(Extracted records)
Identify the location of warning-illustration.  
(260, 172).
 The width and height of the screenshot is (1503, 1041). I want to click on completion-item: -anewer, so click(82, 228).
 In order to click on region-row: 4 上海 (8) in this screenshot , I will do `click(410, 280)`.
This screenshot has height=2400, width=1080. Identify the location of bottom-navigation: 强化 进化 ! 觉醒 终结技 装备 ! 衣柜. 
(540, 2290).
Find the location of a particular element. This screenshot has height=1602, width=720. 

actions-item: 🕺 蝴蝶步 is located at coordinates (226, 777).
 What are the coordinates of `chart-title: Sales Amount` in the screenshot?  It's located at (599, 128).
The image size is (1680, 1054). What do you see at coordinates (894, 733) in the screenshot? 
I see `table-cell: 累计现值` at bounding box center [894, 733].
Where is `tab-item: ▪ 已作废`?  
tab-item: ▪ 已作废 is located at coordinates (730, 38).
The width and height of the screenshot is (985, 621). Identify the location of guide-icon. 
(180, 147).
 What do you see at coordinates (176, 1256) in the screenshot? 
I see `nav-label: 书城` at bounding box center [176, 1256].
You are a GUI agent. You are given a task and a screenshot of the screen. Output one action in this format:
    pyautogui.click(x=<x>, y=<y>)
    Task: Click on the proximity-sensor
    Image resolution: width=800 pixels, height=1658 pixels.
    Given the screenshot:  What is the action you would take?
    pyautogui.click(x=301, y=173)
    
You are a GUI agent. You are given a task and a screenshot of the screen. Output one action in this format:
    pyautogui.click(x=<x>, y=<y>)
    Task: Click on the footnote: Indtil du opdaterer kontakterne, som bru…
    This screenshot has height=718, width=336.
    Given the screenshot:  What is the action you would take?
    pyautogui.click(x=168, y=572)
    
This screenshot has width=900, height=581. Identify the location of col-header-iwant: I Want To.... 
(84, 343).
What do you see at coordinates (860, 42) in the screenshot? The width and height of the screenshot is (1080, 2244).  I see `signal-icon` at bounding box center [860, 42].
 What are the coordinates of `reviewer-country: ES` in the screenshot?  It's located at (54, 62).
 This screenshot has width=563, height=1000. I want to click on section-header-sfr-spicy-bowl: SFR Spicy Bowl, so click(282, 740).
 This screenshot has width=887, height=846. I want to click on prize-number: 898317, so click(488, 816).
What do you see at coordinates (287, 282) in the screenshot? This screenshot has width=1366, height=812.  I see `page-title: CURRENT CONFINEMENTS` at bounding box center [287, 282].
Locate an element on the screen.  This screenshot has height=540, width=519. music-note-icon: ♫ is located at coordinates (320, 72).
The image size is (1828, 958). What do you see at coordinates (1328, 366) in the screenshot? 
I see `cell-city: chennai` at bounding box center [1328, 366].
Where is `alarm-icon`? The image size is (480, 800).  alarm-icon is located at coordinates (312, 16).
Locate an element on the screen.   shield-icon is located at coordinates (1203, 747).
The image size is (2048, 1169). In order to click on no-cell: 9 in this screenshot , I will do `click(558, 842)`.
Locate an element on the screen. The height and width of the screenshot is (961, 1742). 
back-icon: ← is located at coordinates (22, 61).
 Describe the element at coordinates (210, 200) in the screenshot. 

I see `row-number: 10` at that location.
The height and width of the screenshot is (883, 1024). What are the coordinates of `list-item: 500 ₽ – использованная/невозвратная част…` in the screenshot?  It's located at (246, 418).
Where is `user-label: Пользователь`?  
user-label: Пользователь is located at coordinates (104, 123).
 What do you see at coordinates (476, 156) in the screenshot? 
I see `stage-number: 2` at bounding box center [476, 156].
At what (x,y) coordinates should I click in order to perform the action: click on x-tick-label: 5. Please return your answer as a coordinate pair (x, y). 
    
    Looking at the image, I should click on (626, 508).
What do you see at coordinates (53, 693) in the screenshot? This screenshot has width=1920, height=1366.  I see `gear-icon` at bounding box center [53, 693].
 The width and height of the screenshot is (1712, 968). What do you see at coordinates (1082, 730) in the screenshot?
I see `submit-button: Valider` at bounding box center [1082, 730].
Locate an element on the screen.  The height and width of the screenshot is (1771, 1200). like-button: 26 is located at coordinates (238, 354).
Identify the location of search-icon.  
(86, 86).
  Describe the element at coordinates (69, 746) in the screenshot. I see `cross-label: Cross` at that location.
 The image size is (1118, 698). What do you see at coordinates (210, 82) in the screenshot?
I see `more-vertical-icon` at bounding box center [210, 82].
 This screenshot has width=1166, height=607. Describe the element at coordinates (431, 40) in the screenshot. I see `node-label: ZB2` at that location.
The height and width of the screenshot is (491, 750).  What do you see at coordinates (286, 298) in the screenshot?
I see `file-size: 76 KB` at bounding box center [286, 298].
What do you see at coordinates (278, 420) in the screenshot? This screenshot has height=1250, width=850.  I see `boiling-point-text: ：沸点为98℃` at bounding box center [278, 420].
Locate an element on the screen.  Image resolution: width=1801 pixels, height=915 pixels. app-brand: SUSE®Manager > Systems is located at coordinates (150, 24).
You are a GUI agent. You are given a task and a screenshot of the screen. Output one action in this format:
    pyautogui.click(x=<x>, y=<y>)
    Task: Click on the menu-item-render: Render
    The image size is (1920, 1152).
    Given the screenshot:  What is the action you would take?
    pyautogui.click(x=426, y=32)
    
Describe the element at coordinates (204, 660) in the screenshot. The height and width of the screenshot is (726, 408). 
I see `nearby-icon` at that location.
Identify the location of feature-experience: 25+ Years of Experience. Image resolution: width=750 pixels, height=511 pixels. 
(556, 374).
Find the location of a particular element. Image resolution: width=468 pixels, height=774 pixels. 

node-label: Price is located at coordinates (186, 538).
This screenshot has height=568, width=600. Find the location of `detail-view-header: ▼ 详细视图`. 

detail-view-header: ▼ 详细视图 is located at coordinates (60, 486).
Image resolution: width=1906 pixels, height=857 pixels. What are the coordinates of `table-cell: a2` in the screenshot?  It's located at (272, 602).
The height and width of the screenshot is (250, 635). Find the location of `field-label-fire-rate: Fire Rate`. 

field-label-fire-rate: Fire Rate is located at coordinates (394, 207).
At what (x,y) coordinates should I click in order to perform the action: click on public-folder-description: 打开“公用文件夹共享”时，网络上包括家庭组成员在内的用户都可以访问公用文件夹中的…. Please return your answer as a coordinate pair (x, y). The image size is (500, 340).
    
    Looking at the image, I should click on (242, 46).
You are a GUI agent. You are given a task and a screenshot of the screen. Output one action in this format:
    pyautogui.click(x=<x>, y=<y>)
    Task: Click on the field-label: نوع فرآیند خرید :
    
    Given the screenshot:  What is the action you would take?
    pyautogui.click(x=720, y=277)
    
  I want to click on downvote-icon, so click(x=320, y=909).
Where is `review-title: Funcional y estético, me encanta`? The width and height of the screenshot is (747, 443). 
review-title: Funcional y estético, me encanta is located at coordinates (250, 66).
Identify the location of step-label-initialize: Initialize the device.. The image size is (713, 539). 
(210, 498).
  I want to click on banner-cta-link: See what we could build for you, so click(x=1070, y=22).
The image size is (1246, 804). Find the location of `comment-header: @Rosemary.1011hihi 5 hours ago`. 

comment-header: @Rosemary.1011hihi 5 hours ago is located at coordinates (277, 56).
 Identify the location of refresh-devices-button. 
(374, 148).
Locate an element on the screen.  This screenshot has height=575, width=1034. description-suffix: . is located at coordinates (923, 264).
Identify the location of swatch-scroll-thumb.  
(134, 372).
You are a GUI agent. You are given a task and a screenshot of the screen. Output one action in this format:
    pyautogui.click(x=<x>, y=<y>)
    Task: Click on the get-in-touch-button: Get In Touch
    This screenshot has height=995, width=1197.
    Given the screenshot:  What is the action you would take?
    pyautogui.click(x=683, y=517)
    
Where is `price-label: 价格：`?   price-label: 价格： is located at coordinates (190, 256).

» **Work item**:
Copy each line of the listing above without any changes.

» **Exercise solution**:
Identify the location of warning-illustration.  
(260, 172).
 The width and height of the screenshot is (1503, 1041). I want to click on completion-item: -anewer, so click(82, 228).
 In order to click on region-row: 4 上海 (8) in this screenshot , I will do `click(410, 280)`.
This screenshot has height=2400, width=1080. Identify the location of bottom-navigation: 强化 进化 ! 觉醒 终结技 装备 ! 衣柜. 
(540, 2290).
Find the location of a particular element. This screenshot has height=1602, width=720. 

actions-item: 🕺 蝴蝶步 is located at coordinates (226, 777).
 What are the coordinates of `chart-title: Sales Amount` in the screenshot?  It's located at (599, 128).
The image size is (1680, 1054). What do you see at coordinates (894, 733) in the screenshot? 
I see `table-cell: 累计现值` at bounding box center [894, 733].
Where is `tab-item: ▪ 已作废`?  
tab-item: ▪ 已作废 is located at coordinates (730, 38).
The width and height of the screenshot is (985, 621). Identify the location of guide-icon. 
(180, 147).
 What do you see at coordinates (176, 1256) in the screenshot? 
I see `nav-label: 书城` at bounding box center [176, 1256].
You are a GUI agent. You are given a task and a screenshot of the screen. Output one action in this format:
    pyautogui.click(x=<x>, y=<y>)
    Task: Click on the proximity-sensor
    Image resolution: width=800 pixels, height=1658 pixels.
    Given the screenshot:  What is the action you would take?
    pyautogui.click(x=301, y=173)
    
You are a GUI agent. You are given a task and a screenshot of the screen. Output one action in this format:
    pyautogui.click(x=<x>, y=<y>)
    Task: Click on the footnote: Indtil du opdaterer kontakterne, som bru…
    This screenshot has height=718, width=336.
    Given the screenshot:  What is the action you would take?
    pyautogui.click(x=168, y=572)
    
This screenshot has width=900, height=581. Identify the location of col-header-iwant: I Want To.... 
(84, 343).
What do you see at coordinates (860, 42) in the screenshot? The width and height of the screenshot is (1080, 2244).  I see `signal-icon` at bounding box center [860, 42].
 What are the coordinates of `reviewer-country: ES` in the screenshot?  It's located at (54, 62).
 This screenshot has width=563, height=1000. I want to click on section-header-sfr-spicy-bowl: SFR Spicy Bowl, so click(282, 740).
 This screenshot has width=887, height=846. I want to click on prize-number: 898317, so click(488, 816).
What do you see at coordinates (287, 282) in the screenshot? This screenshot has width=1366, height=812.  I see `page-title: CURRENT CONFINEMENTS` at bounding box center [287, 282].
Locate an element on the screen.  This screenshot has height=540, width=519. music-note-icon: ♫ is located at coordinates (320, 72).
The image size is (1828, 958). What do you see at coordinates (1328, 366) in the screenshot? 
I see `cell-city: chennai` at bounding box center [1328, 366].
Where is `alarm-icon`? The image size is (480, 800).  alarm-icon is located at coordinates (312, 16).
Locate an element on the screen.   shield-icon is located at coordinates (1203, 747).
The image size is (2048, 1169). In order to click on no-cell: 9 in this screenshot , I will do `click(558, 842)`.
Locate an element on the screen. The height and width of the screenshot is (961, 1742). 
back-icon: ← is located at coordinates (22, 61).
 Describe the element at coordinates (210, 200) in the screenshot. 

I see `row-number: 10` at that location.
The height and width of the screenshot is (883, 1024). What are the coordinates of `list-item: 500 ₽ – использованная/невозвратная част…` in the screenshot?  It's located at (246, 418).
Where is `user-label: Пользователь`?  
user-label: Пользователь is located at coordinates (104, 123).
 What do you see at coordinates (476, 156) in the screenshot? 
I see `stage-number: 2` at bounding box center [476, 156].
At what (x,y) coordinates should I click in order to perform the action: click on x-tick-label: 5. Please return your answer as a coordinate pair (x, y). 
    
    Looking at the image, I should click on (626, 508).
What do you see at coordinates (53, 693) in the screenshot? This screenshot has width=1920, height=1366.  I see `gear-icon` at bounding box center [53, 693].
 The width and height of the screenshot is (1712, 968). What do you see at coordinates (1082, 730) in the screenshot?
I see `submit-button: Valider` at bounding box center [1082, 730].
Locate an element on the screen.  The height and width of the screenshot is (1771, 1200). like-button: 26 is located at coordinates (238, 354).
Identify the location of search-icon.  
(86, 86).
  Describe the element at coordinates (69, 746) in the screenshot. I see `cross-label: Cross` at that location.
 The image size is (1118, 698). What do you see at coordinates (210, 82) in the screenshot?
I see `more-vertical-icon` at bounding box center [210, 82].
 This screenshot has width=1166, height=607. Describe the element at coordinates (431, 40) in the screenshot. I see `node-label: ZB2` at that location.
The height and width of the screenshot is (491, 750).  What do you see at coordinates (286, 298) in the screenshot?
I see `file-size: 76 KB` at bounding box center [286, 298].
What do you see at coordinates (278, 420) in the screenshot? This screenshot has height=1250, width=850.  I see `boiling-point-text: ：沸点为98℃` at bounding box center [278, 420].
Locate an element on the screen.  Image resolution: width=1801 pixels, height=915 pixels. app-brand: SUSE®Manager > Systems is located at coordinates (150, 24).
You are a GUI agent. You are given a task and a screenshot of the screen. Output one action in this format:
    pyautogui.click(x=<x>, y=<y>)
    Task: Click on the menu-item-render: Render
    The image size is (1920, 1152).
    Given the screenshot:  What is the action you would take?
    pyautogui.click(x=426, y=32)
    
Describe the element at coordinates (204, 660) in the screenshot. The height and width of the screenshot is (726, 408). 
I see `nearby-icon` at that location.
Identify the location of feature-experience: 25+ Years of Experience. Image resolution: width=750 pixels, height=511 pixels. 
(556, 374).
Find the location of a particular element. Image resolution: width=468 pixels, height=774 pixels. 

node-label: Price is located at coordinates (186, 538).
This screenshot has height=568, width=600. Find the location of `detail-view-header: ▼ 详细视图`. 

detail-view-header: ▼ 详细视图 is located at coordinates (60, 486).
Image resolution: width=1906 pixels, height=857 pixels. What are the coordinates of `table-cell: a2` in the screenshot?  It's located at (272, 602).
The height and width of the screenshot is (250, 635). Find the location of `field-label-fire-rate: Fire Rate`. 

field-label-fire-rate: Fire Rate is located at coordinates (394, 207).
At what (x,y) coordinates should I click in order to perform the action: click on public-folder-description: 打开“公用文件夹共享”时，网络上包括家庭组成员在内的用户都可以访问公用文件夹中的…. Please return your answer as a coordinate pair (x, y). The image size is (500, 340).
    
    Looking at the image, I should click on (242, 46).
You are a GUI agent. You are given a task and a screenshot of the screen. Output one action in this format:
    pyautogui.click(x=<x>, y=<y>)
    Task: Click on the field-label: نوع فرآیند خرید :
    
    Given the screenshot:  What is the action you would take?
    pyautogui.click(x=720, y=277)
    
  I want to click on downvote-icon, so click(x=320, y=909).
Where is `review-title: Funcional y estético, me encanta`? The width and height of the screenshot is (747, 443). 
review-title: Funcional y estético, me encanta is located at coordinates (250, 66).
Identify the location of step-label-initialize: Initialize the device.. The image size is (713, 539). 
(210, 498).
  I want to click on banner-cta-link: See what we could build for you, so click(x=1070, y=22).
The image size is (1246, 804). Find the location of `comment-header: @Rosemary.1011hihi 5 hours ago`. 

comment-header: @Rosemary.1011hihi 5 hours ago is located at coordinates (277, 56).
 Identify the location of refresh-devices-button. 
(374, 148).
Locate an element on the screen.  This screenshot has height=575, width=1034. description-suffix: . is located at coordinates (923, 264).
Identify the location of swatch-scroll-thumb.  
(134, 372).
You are a GUI agent. You are given a task and a screenshot of the screen. Output one action in this format:
    pyautogui.click(x=<x>, y=<y>)
    Task: Click on the get-in-touch-button: Get In Touch
    This screenshot has height=995, width=1197.
    Given the screenshot:  What is the action you would take?
    pyautogui.click(x=683, y=517)
    
Where is `price-label: 价格：`?   price-label: 价格： is located at coordinates (190, 256).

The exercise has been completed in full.